EXERCISE OBJECTIVE » Reproduce every one of the following lines, switching each "GUI agent" to "GUI assistant" and leaving everything else unchanged.

• • • • • • •

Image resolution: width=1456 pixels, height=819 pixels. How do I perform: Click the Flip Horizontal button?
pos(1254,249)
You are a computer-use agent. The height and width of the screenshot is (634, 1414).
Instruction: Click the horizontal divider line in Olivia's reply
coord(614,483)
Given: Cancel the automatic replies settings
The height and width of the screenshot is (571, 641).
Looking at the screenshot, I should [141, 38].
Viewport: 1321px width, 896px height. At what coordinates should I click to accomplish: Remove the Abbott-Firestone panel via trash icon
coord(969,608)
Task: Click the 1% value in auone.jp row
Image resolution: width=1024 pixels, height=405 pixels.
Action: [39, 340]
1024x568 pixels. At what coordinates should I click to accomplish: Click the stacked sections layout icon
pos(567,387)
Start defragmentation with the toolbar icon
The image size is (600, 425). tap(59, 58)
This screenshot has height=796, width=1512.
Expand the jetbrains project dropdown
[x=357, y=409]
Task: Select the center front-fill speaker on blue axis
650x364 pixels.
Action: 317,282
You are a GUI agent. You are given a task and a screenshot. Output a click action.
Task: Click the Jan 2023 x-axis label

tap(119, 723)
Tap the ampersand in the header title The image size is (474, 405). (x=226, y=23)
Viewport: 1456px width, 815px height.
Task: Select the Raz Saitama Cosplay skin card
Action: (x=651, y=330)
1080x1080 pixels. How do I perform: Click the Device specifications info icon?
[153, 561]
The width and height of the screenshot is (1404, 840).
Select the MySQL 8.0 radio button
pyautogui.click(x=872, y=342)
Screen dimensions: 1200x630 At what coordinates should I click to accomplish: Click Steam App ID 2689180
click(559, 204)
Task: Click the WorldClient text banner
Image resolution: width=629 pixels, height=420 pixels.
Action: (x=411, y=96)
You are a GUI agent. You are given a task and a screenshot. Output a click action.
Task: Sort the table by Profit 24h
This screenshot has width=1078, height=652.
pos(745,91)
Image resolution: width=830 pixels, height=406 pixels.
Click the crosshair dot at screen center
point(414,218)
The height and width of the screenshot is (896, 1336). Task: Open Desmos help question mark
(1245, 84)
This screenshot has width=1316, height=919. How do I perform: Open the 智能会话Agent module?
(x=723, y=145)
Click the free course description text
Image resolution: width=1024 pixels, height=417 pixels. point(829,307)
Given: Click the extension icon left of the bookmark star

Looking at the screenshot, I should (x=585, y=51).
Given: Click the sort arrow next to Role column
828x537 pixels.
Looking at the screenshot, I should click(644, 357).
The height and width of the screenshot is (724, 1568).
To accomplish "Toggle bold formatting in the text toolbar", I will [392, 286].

• • • • • • •

ANSWER FOR THE TASK »
Image resolution: width=1456 pixels, height=819 pixels. How do I perform: Click the Flip Horizontal button?
pos(1254,249)
You are a computer-use agent. The height and width of the screenshot is (634, 1414).
Instruction: Click the horizontal divider line in Olivia's reply
coord(614,483)
Given: Cancel the automatic replies settings
The height and width of the screenshot is (571, 641).
Looking at the screenshot, I should [141, 38].
Viewport: 1321px width, 896px height. At what coordinates should I click to accomplish: Remove the Abbott-Firestone panel via trash icon
coord(969,608)
Task: Click the 1% value in auone.jp row
Image resolution: width=1024 pixels, height=405 pixels.
Action: [39, 340]
1024x568 pixels. At what coordinates should I click to accomplish: Click the stacked sections layout icon
pos(567,387)
Start defragmentation with the toolbar icon
The image size is (600, 425). tap(59, 58)
This screenshot has height=796, width=1512.
Expand the jetbrains project dropdown
[x=357, y=409]
Task: Select the center front-fill speaker on blue axis
650x364 pixels.
Action: 317,282
You are a GUI assistant. You are given a task and a screenshot. Output a click action.
Task: Click the Jan 2023 x-axis label

tap(119, 723)
Tap the ampersand in the header title The image size is (474, 405). (x=226, y=23)
Viewport: 1456px width, 815px height.
Task: Select the Raz Saitama Cosplay skin card
Action: (x=651, y=330)
1080x1080 pixels. How do I perform: Click the Device specifications info icon?
[153, 561]
The width and height of the screenshot is (1404, 840).
Select the MySQL 8.0 radio button
pyautogui.click(x=872, y=342)
Screen dimensions: 1200x630 At what coordinates should I click to accomplish: Click Steam App ID 2689180
click(559, 204)
Task: Click the WorldClient text banner
Image resolution: width=629 pixels, height=420 pixels.
Action: (x=411, y=96)
You are a GUI assistant. You are given a task and a screenshot. Output a click action.
Task: Sort the table by Profit 24h
This screenshot has width=1078, height=652.
pos(745,91)
Image resolution: width=830 pixels, height=406 pixels.
Click the crosshair dot at screen center
point(414,218)
The height and width of the screenshot is (896, 1336). Task: Open Desmos help question mark
(1245, 84)
This screenshot has width=1316, height=919. How do I perform: Open the 智能会话Agent module?
(x=723, y=145)
Click the free course description text
Image resolution: width=1024 pixels, height=417 pixels. point(829,307)
Given: Click the extension icon left of the bookmark star

Looking at the screenshot, I should (x=585, y=51).
Given: Click the sort arrow next to Role column
828x537 pixels.
Looking at the screenshot, I should click(644, 357).
The height and width of the screenshot is (724, 1568).
To accomplish "Toggle bold formatting in the text toolbar", I will [392, 286].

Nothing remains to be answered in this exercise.